L'ordre de grandeur de 26 heures me paraît donc plutôt réaliste. Ceci dit, entre les orages annoncés dans la nuit, le taux de finishers inférieur à 50% et le fait que je n'ai jamais couru aussi longtemps, j'aborde ce trail avec beaucoup d'humilité. Mon objectif sera atteint si j'arrive au bout, et je serai heureux si je ne dépasse pas 26 heures.
Le site fournit bien des temps indicatifs, mais c'est ceux-là que j'ai noté dans mon iPhone :
Le départ
Voilà donc le moment du départ. Après une bonne nuit de 22h à 4h et un petit déjeuner rapide (café, jus d'orange et tartelette) j'arrive dans le sas de départ à 4h40. Il ne fait pas froid. L'ambiance est un peu tendue. Je suis assez serein mais surtout concentré, comme avant un examen important. Je me promets de tout faire pour la terminer, quitte à aller très lentement s'il le faut. Je sais que le plus difficile sera la 2ème partie, et que l'aisance dans la 2ème partie se joue lors de la 1ère partie. Autrement dit, il faut absolument que j'arrive en la meilleure forme possible à La Fouly (presque la moitié du parcours), là où beaucoup seront tentés d'abandonner. La principale inconnue pour moi ce sont les orages, que l'on annonce comme à peu près certains dans la soirée.

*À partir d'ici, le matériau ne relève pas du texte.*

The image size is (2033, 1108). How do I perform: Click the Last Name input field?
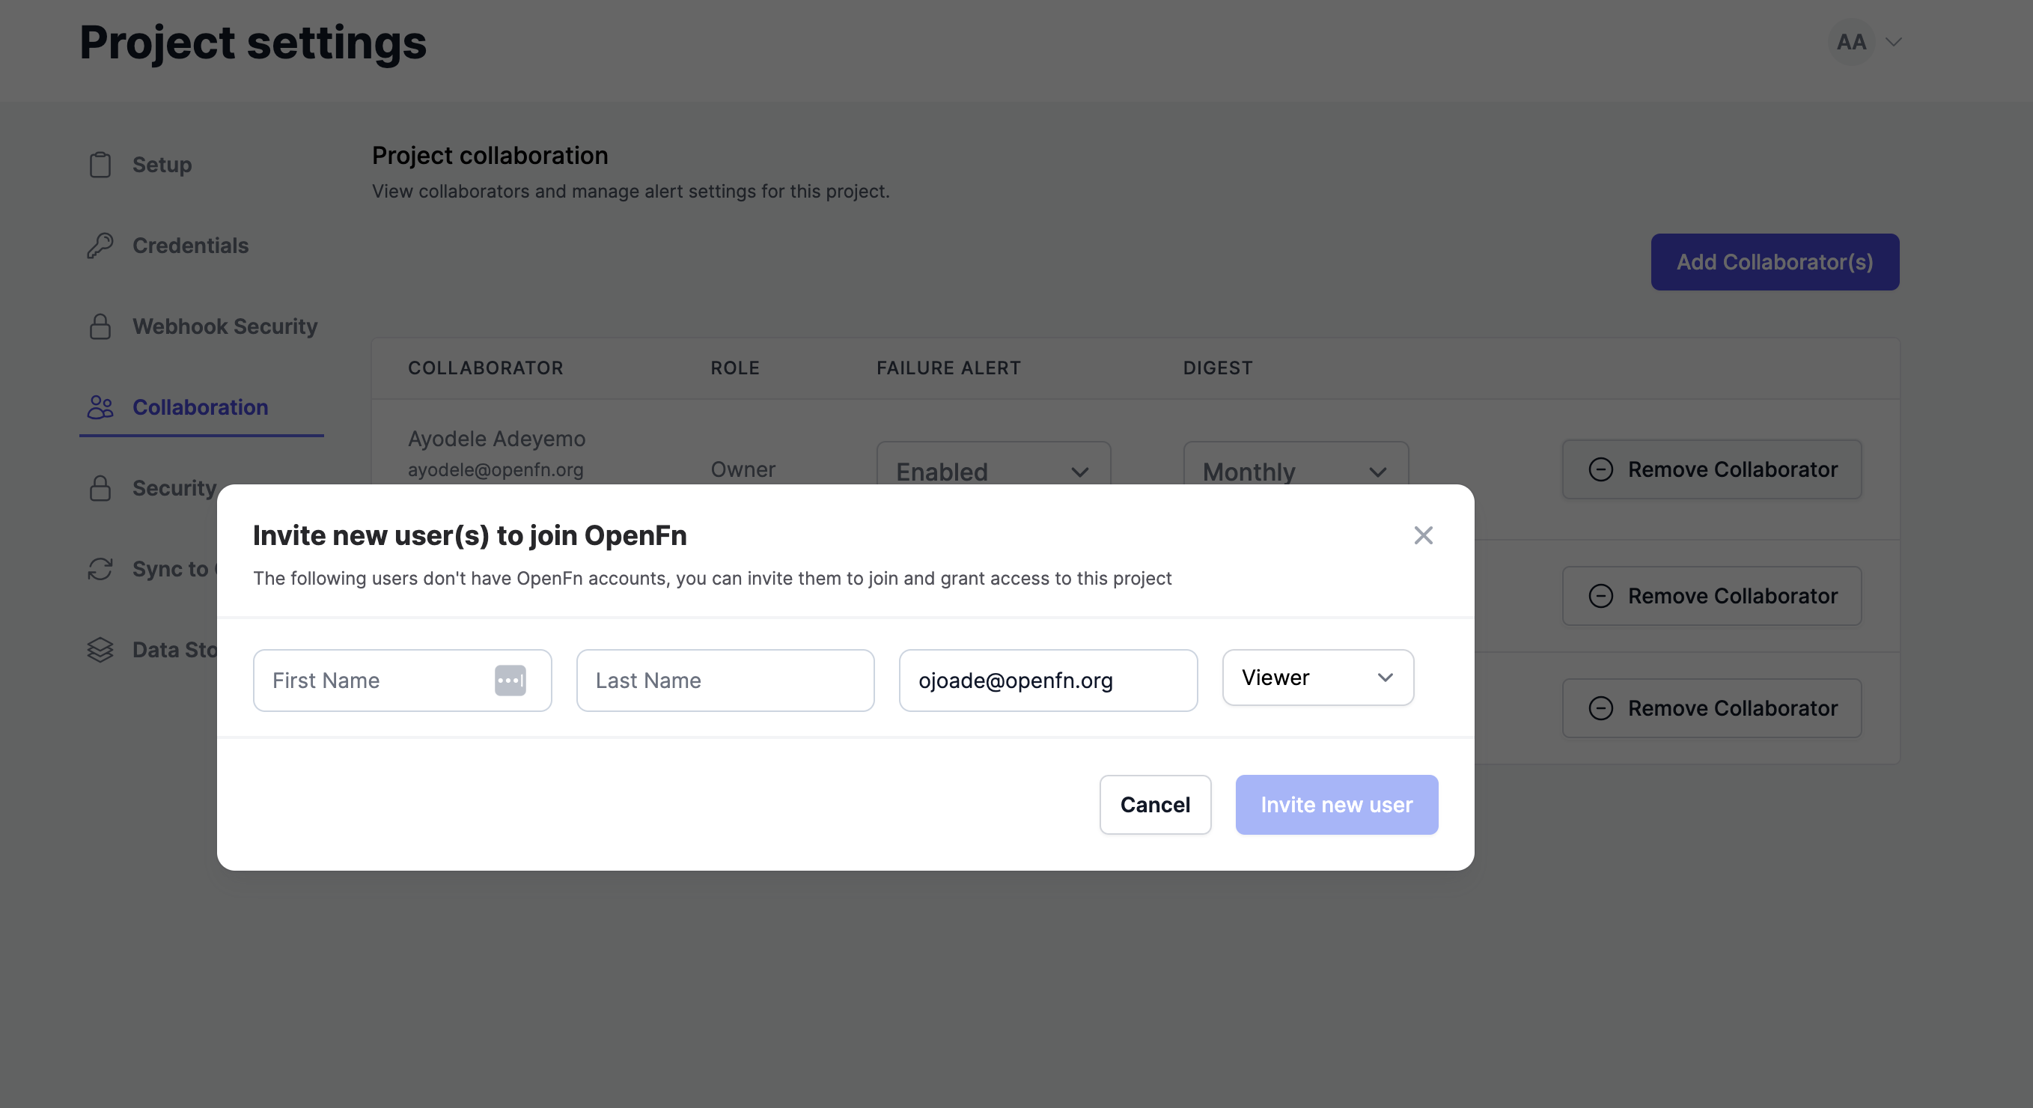pyautogui.click(x=724, y=679)
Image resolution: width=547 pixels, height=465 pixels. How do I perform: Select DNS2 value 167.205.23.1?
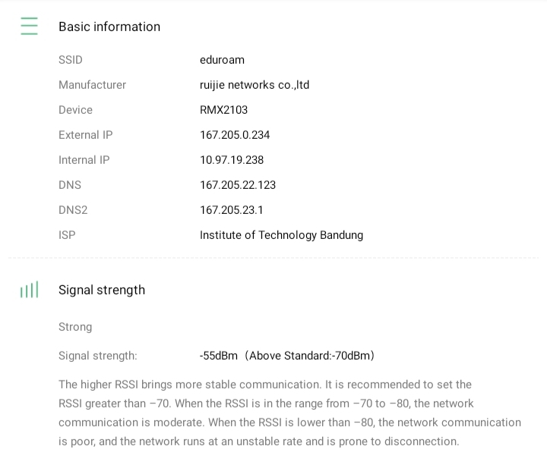(x=232, y=210)
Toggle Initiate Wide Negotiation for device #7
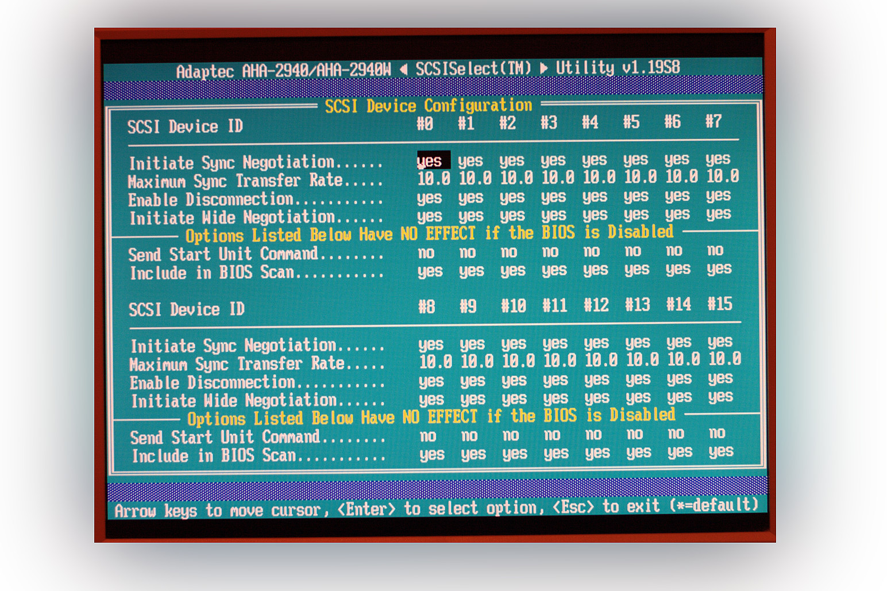The image size is (887, 591). coord(718,214)
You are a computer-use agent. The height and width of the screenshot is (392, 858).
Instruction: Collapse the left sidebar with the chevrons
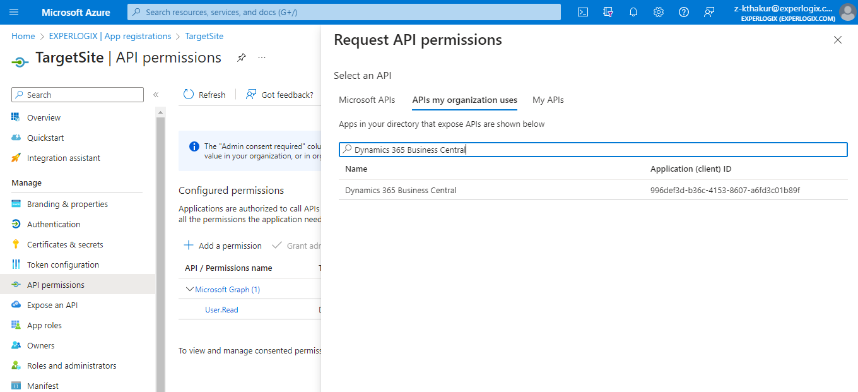(x=155, y=95)
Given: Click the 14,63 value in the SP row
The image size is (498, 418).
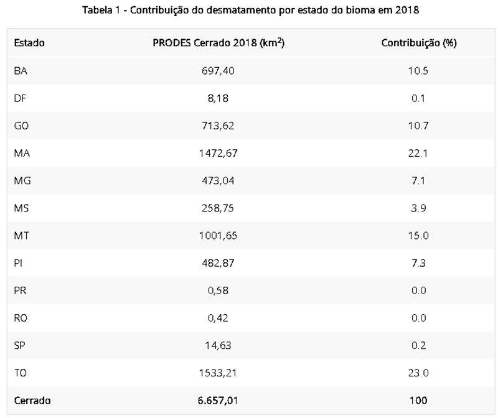Looking at the screenshot, I should [218, 345].
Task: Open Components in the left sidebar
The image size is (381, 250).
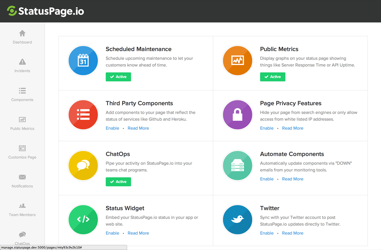Action: (x=22, y=95)
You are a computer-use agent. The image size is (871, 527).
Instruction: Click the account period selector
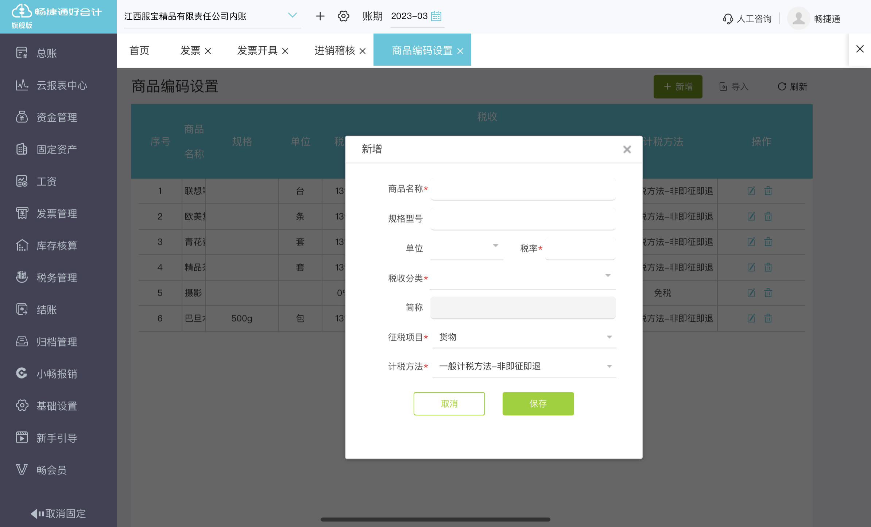point(436,17)
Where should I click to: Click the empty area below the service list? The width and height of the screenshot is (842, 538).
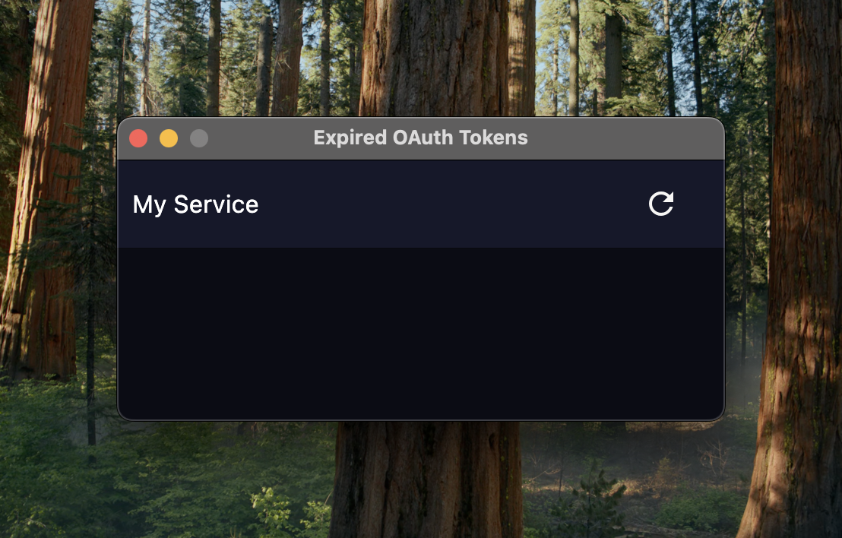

Le profil de la course sur le dossard, la représentation que l'on utilise pendant la course.
Du départ à Sembrancher
Et voilà la course qui commence, avec une petite mise en jambe dans la forêt et les racines jusqu'au petit ravitaillement de Sembrancher et sa tresse à la confiture. Je pars très très tranquille et je retrouve rapidement David. Nous sommes dans la queue du départ de 5h, nous avons pas mal de monde autour de nous et il est difficile d'aller vite. Je décide de rester papoter avec David et d'avancer tranquillement au rythme du groupe pour économiser mes forces.
La montée du Catogne
J'adopte une allure de randonneur dans la montée du Catogne, "le volcan du Valais". Je discute toujours avec David. À l'approche du sommet, nous voyons déjà certains coureurs s'asseoir et appeler leurs proches. Parmi eux, les premiers abandons. La montée n'était pourtant pas si méchante, mais sans doute que certains commencent à réaliser qu'ils se trouvent bien sur la X-Alpine, et que ce premier mur de 1900 D+ n'est que le début d'un long périple.
Descente à Champex
Je suis très surpris dans la descente du Catogne direction Champex, surtout la première partie. Le terrain est extrêmement difficile, fait de racines, de sentiers de poussière très raides, de pierre en forme de lames dressées autour de nous. Certains passages sont très exposés, on s'accroche aux chaînes. Ce morceau là est sans doute le plus périlleux. Il demande de rester très concentré tout en évitant de se crisper inutilement. La fin est un peu moins compliquée mais la barrière horaire qui impose de quitter Champex avant 11h ajoute un peu de piment pour ceux qui sont partis à 5h. J'ai perdu David au début de la descente.
Montée au Col de la Breya
La montée au Col de la Breya se fait d'abord le long d'une rivière très rafraîchissante dans laquelle je n'hésite pas à plonger ma gourde, puis dans la forêt et enfin dans un pierrier.
Montée à la cabane d'Orny
J'adore cette partie. La seule que je connaissais déjà, en fait ! En arrivant à Orny, le point culminant de la X-Alpine à 2831 m, plusieurs coureurs commencent à fatiguer. On voit des gens assis sur les cailloux, ce qui à mon avis est une grave erreur. Ne JAMAIS s'asseoir entre deux ravitaillements ! On croise les coureurs qui viennent de se faire contrôler et qui descendent à Saleina.
Descente à Saleina
Ce morceau est aussi très beau. On passe notamment devant le glacier de Saleina. Les coureurs sont maintenant passablement éloignés les uns des autres.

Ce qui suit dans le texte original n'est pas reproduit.